DATA LISTING Start Marker

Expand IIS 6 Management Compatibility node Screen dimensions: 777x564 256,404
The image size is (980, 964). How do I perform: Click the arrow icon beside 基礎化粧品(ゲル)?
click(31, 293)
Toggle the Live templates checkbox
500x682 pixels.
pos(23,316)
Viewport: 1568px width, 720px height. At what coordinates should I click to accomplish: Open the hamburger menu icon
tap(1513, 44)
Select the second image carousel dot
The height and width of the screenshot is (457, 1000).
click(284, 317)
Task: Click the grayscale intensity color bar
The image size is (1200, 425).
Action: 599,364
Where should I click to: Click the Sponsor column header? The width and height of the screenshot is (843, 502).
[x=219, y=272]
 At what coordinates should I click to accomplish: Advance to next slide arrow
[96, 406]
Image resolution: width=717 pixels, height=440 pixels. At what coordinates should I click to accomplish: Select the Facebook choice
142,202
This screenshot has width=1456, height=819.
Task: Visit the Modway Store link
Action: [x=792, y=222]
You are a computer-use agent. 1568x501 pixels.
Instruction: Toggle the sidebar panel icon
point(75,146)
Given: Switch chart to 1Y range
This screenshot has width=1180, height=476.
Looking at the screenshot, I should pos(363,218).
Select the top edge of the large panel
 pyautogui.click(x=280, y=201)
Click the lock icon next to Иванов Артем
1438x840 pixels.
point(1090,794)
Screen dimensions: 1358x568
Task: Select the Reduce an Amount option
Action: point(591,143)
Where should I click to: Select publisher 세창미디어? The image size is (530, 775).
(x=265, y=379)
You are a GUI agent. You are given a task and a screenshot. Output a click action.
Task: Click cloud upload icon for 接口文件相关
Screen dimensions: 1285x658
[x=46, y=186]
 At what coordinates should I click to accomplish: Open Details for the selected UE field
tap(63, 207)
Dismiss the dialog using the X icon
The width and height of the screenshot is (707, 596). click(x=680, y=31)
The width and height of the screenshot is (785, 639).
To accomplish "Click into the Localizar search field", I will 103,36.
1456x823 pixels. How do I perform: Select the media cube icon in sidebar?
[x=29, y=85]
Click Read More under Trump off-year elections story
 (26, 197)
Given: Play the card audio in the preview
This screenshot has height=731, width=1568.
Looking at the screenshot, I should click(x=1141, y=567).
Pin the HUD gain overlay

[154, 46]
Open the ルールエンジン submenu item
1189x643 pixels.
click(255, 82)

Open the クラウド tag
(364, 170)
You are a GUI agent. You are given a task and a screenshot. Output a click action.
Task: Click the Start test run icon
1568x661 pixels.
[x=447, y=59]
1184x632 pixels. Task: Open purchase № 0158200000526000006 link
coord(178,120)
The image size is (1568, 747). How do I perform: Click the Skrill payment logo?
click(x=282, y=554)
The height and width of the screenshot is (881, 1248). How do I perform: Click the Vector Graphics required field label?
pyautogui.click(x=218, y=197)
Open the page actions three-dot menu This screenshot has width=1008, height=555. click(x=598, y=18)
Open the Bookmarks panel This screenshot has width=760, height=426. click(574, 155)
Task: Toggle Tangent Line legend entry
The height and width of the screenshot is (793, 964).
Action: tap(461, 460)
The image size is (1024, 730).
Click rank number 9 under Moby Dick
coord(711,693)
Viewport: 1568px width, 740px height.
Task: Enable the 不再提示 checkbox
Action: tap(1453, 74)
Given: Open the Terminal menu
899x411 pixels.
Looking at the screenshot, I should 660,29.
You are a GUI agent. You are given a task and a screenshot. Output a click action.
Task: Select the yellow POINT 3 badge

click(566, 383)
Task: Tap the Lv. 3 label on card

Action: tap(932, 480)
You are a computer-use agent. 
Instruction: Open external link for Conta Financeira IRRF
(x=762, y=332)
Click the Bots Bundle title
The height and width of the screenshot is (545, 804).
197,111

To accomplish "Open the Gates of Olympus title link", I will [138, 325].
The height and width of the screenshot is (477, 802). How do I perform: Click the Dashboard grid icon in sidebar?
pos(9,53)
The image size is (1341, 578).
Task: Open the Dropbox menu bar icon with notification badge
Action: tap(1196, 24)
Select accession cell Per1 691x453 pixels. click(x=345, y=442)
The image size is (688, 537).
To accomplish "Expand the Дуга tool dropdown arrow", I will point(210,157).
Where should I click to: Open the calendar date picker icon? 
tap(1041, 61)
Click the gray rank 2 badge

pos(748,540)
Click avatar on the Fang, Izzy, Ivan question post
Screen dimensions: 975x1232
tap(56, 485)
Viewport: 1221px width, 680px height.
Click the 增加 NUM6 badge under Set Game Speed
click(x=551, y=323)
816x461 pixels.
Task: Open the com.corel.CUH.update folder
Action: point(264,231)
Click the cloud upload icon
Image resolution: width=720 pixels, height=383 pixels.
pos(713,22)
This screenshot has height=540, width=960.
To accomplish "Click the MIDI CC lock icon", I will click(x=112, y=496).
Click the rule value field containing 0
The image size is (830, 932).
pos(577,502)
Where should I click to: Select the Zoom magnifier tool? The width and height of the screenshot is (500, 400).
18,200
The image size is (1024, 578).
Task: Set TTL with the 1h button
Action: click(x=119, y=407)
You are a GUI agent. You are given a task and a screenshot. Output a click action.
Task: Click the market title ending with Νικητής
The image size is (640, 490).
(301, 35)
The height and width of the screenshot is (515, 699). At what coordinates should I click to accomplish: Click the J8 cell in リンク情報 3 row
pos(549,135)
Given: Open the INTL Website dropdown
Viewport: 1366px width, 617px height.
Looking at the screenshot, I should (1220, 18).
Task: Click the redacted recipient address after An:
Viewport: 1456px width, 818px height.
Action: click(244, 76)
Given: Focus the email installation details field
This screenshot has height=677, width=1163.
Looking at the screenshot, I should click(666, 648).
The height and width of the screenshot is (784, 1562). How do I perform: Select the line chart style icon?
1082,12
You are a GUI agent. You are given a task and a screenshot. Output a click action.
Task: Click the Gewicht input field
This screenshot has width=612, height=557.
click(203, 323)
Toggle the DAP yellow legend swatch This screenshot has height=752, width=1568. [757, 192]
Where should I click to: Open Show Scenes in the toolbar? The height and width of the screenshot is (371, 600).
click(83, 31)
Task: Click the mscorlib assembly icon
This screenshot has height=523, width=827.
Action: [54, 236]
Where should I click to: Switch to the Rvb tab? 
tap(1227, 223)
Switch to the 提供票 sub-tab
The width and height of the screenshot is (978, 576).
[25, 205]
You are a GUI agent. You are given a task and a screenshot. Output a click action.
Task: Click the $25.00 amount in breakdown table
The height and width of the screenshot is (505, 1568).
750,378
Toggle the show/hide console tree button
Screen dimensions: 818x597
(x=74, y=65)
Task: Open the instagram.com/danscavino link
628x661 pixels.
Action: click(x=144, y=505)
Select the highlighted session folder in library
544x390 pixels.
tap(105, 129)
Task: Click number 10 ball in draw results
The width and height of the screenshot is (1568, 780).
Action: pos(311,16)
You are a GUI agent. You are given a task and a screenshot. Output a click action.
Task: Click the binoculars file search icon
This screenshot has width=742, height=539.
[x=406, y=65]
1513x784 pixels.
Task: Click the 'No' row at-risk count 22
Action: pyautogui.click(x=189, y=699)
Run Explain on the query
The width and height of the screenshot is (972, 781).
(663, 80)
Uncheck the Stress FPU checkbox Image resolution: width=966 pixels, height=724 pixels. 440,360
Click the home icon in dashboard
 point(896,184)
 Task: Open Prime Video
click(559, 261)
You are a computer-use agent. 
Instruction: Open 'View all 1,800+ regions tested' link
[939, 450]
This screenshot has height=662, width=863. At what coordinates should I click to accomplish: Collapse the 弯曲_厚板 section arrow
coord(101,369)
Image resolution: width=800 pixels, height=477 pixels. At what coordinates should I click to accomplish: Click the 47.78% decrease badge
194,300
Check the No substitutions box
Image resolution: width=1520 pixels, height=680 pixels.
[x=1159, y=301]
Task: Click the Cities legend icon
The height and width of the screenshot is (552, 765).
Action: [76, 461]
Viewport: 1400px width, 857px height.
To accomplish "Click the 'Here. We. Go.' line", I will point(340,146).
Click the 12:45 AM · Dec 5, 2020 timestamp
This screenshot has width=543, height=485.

DATA LISTING End Marker

Among the lines of the data, find every one that holds "legend" and copy it.

Task: Toggle Tangent Line legend entry
Toggle the DAP yellow legend swatch This screenshot has height=752, width=1568. [757, 192]
Task: Click the Cities legend icon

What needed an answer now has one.